Workaround for RM57 EMAC EOQ race condition

Stephen Holstein

Other Parts Discussed in Thread: AM3505

In evaluating the RM57’s EMAC, I noticed that the transmit CPPI chain was stalling. I believe this is caused by the EOQ not being set until the frame has completed transmission, though the EMAC has already determined to stop (CPPI descriptor’s next == NULL). The driver we’ve developed seeks to minimize the need for the main core to manage the EMAC.

To resolve the race condition between the EMAC’s decision to continue and the EOQ flag state, I’ve tested the the following workaround:

The tail of the transmit CPPI chain always points to a sacrificial descriptor
1. Sacrificial descriptor
- - Next Descriptor Pointer = NULL
  - Buffer Pointer = (a non-NULL address)
  - Buffer Length = 1
  - Flags = SOP | EOP | OWNER
  - Packet Length = 0
Since the chain should always continue to the sacrificial descriptor, we can now test the final real descriptor for the OWNER flag to determine if it has been transmitted. If the OWNER flag is set (EMAC owned), we assume that we can safely append to the CPPI chain. If the OWNER flag is clear (core owned), we wait for the sacrificial descriptor to have it’s EOQ flag set, and then start a new CPPI chain.

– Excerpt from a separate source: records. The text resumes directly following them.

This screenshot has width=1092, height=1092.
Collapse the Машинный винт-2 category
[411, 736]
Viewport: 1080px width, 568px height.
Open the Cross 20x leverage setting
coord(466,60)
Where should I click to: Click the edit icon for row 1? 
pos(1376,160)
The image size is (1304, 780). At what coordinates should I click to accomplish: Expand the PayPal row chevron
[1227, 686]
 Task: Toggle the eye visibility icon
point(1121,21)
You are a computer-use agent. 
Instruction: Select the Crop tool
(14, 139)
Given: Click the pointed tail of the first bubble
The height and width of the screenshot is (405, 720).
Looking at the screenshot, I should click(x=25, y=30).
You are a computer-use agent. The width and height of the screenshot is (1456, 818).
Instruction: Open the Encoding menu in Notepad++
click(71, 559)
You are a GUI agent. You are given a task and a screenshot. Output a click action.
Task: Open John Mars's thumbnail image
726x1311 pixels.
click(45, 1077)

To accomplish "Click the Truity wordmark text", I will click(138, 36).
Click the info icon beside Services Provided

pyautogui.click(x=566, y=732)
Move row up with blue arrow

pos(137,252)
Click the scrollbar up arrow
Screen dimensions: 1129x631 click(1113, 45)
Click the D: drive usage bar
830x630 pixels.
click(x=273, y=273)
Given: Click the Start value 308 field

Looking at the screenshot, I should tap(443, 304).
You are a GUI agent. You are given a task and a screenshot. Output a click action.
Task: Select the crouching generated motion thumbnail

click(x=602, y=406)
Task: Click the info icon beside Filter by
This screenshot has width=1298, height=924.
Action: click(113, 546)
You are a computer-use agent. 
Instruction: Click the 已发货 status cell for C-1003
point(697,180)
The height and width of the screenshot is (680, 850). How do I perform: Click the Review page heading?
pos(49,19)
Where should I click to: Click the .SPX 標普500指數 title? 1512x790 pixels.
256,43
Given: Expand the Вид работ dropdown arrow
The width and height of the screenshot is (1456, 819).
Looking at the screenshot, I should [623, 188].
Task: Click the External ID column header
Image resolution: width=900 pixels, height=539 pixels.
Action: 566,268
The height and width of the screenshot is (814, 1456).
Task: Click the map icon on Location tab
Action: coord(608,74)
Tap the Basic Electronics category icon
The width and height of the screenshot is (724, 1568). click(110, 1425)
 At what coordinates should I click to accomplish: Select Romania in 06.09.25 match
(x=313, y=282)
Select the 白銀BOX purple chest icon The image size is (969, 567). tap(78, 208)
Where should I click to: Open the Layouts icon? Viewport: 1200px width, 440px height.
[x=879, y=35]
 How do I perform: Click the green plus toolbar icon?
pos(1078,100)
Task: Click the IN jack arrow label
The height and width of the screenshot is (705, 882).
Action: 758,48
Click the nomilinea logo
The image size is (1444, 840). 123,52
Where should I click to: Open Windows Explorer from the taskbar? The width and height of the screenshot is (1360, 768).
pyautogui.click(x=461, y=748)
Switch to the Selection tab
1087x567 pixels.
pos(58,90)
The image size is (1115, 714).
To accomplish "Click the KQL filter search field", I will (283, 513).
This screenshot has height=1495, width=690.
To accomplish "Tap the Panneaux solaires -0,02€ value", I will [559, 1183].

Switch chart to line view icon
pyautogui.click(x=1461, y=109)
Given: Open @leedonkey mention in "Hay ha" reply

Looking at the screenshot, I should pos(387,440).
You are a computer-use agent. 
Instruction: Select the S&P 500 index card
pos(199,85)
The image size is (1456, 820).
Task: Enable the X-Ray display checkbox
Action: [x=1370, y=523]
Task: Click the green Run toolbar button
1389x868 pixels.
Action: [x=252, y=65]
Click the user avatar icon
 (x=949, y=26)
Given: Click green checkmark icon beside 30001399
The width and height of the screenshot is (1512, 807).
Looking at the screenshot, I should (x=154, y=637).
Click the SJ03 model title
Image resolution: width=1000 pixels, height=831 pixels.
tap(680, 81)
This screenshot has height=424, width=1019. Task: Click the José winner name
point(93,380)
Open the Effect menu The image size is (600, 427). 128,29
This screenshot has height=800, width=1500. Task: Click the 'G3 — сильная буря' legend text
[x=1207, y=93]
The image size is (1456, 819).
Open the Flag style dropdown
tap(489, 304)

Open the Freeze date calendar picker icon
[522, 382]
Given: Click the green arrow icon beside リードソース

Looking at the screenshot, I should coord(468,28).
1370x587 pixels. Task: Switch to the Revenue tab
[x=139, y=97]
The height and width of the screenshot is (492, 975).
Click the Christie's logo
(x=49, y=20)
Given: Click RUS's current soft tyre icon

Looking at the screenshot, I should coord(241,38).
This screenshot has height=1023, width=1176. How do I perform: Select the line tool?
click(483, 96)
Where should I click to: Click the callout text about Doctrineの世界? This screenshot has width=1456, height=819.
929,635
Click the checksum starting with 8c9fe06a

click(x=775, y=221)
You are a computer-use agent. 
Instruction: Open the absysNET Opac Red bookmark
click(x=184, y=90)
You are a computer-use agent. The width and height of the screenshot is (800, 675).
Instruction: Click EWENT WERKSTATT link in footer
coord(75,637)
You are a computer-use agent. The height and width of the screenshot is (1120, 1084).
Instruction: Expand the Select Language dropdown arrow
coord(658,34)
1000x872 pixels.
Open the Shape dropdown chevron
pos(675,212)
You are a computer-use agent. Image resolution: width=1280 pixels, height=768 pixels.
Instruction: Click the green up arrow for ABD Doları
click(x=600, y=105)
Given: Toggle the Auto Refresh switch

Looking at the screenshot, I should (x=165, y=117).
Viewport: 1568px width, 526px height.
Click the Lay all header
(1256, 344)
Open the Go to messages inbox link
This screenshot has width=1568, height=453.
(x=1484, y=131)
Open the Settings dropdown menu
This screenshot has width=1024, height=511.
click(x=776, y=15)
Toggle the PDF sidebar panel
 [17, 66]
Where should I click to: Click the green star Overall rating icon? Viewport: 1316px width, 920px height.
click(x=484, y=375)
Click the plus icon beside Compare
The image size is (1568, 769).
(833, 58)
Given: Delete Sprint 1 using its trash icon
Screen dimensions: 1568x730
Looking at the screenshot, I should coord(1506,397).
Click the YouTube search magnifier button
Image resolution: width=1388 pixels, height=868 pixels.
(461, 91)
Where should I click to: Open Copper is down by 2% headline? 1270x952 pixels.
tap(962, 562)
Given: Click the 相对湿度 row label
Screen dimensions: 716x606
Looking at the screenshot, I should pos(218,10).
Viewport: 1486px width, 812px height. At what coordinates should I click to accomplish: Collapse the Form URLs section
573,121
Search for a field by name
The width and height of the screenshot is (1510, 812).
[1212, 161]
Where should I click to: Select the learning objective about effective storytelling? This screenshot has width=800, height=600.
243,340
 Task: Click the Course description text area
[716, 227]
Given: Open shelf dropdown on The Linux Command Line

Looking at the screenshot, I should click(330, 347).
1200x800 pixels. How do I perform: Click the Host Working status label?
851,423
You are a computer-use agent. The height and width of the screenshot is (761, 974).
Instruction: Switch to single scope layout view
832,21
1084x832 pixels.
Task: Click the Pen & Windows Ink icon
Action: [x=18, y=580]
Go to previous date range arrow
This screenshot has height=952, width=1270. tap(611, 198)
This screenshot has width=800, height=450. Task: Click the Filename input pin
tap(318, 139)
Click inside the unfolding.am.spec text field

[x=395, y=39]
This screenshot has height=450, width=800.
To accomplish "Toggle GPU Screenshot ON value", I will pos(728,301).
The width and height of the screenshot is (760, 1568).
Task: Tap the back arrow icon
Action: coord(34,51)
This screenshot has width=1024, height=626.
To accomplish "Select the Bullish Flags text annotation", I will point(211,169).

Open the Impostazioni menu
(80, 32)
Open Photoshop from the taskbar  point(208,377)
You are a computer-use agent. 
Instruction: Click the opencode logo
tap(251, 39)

As I had to use trial and error to identify a sacrificial descriptor that works, I wanted to request TI's opinion on this workaround. Specifically, my concern is that these settings may impact the RM57 internals in some way that we've not identified in testing just ethernet alone.

over 9 years ago

0 Anthony F. Seely over 9 years ago

TI__Guru 68830 points

I don't know that we've got an opinion on this. I'd be careful about what non-null address you use but other than this, is this the 'Race Condition' you are referring to:

'There is a potential race condition where the EMAC may read the “next” pointer of a descriptor as NULL in
the instant before an application appends additional descriptors to the list by patching the pointer. This
case is handled by the software application always examining the buffer descriptor flags of all EOP
packets, looking for a special flag called end of queue (EOQ). The EOQ flag is set by the EMAC on the
last descriptor of a packet when the descriptor’s “next” pointer is NULL. This is the way the EMAC
indicates to the software application that it believes it has reached the end of the list. When the software
application sees the EOQ flag set, the application may at that time submit the new list, or the portion of
the appended list that was missed by writing the new list pointer to the same HDP that started the
process.'

If so what are you trying to streamline exactly?

0 Stephen Holstein over 9 years ago in reply to Anthony F. Seely

Intellectual 290 points

Yes, that is the race condition I'm referring too. I'm trying to eliminate:
1. Requiring an EOQ polling loop to wait the transfer to complete (This is the EOQ lifecycle I've observed in testing) Using the proposed workaround, the sacrificial descriptor should incur minimal delay in setting EOQ as the descriptor contains no data to send.
2. Requiring a future event handler to reset the TXnHDP when the final packet completes transfer- as I've been able to avoid using interrupts thus far.
3. Accepting that packets may not be sent in a timely fashion (i.e. reset the TXnHDP on the next addition of a transmit packet)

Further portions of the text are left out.